Baca berita dengan sedikit iklan, klik di sini

Angka

Kalender Berganti, Kocek Sama Saja

Responden TEMPO mengatakan, kehidupan mereka tak akan beranjak dari kesulitan pada tahun 1998: makan dua kali sehari dan tak ada sisa uang untuk ditabung.

4 Januari 1999 | 00.00 WIB

Image of Tempo
Perbesar

Baca berita dengan sedikit iklan, klik di sini

ALMANAK yang menempel di dinding rumah Aminah, buruh cuci di kawasan Depok, disobek: tahun berganti dari 1998 menjadi 1999. Namun nasib janda beranak tiga ini tetap begitu-begitu saja. Tak ada tanda-tanda berubah. Krisis ekonomi, yang melilit Indonesia sepanjang tahun lalu, tetap akan menderanya. Apalagi seorang Aminah hanya bisa mencuci pakaian juragannya.

Meskipun jumlah rupiah yang dibawanya pulang tidak berkurang, lonjakan harga barang kebutuhan yang berlipat telah "memotong" upah cucinya.

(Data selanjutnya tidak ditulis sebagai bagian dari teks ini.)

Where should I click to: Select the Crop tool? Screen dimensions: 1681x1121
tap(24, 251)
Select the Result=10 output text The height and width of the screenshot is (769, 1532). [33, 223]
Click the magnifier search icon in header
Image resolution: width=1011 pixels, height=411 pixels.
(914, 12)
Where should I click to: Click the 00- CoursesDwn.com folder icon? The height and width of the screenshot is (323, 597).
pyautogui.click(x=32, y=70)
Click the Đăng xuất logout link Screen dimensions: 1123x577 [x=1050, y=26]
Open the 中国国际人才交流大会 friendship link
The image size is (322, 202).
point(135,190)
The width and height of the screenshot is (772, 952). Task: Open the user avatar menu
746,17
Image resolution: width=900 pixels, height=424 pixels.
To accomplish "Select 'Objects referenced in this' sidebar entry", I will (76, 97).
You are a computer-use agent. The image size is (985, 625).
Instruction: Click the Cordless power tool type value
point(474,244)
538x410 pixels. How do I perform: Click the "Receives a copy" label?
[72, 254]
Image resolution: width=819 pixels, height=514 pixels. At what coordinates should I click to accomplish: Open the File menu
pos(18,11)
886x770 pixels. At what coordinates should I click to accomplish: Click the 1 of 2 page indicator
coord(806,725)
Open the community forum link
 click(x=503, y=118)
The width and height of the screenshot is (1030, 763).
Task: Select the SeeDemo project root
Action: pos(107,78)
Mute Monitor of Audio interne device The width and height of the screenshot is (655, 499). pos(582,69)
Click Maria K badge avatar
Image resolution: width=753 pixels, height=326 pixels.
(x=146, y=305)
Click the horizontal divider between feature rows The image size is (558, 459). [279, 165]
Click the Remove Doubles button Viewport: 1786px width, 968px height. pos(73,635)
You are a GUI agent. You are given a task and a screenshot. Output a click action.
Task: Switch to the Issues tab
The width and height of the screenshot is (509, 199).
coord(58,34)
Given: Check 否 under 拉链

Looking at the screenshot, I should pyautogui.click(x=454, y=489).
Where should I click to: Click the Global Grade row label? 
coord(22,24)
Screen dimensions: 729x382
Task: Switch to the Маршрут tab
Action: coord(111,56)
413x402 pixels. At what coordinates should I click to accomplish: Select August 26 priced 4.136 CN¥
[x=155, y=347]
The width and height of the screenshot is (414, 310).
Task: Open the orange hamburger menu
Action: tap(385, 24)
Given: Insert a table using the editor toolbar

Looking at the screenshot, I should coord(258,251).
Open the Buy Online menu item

Penghasilannya jadi tak berarti. "Hanya cukup untuk makan. Entahlah tahun depan," kata Aminah, lirih.

Kecemasan Aminah adalah kecemasan sebagian besar manusia Indonesia. Angka pengangguran dikabarkan melebihi 20 juta. Satu orang diberitakan menghidupi enam orang--sebelumnya angka ketergantungan itu adalah satu berbanding lima. Gambaran suram itu tersirat dari hasil jajak pendapat TEMPO edisi ini.

Berapa kali makan dalam sehari, itu pertanyaan yang kami lontarkan. Ternyata, sepanjang 1998 ini hanya lebih dari separuh responden yang mengaku bisa makan tiga kali sehari. Selebihnya hanya makan dua kali sehari. Untuk tahun 1999 ini, responden yang memperkirakan hanya akan makan dua kali sehari sama jumlahnya. Padahal sebelum krisis, pada 1997, mereka yang mengaku bisa makan tiga kali jumlahnya lebih dari tiga perempat dari total responden.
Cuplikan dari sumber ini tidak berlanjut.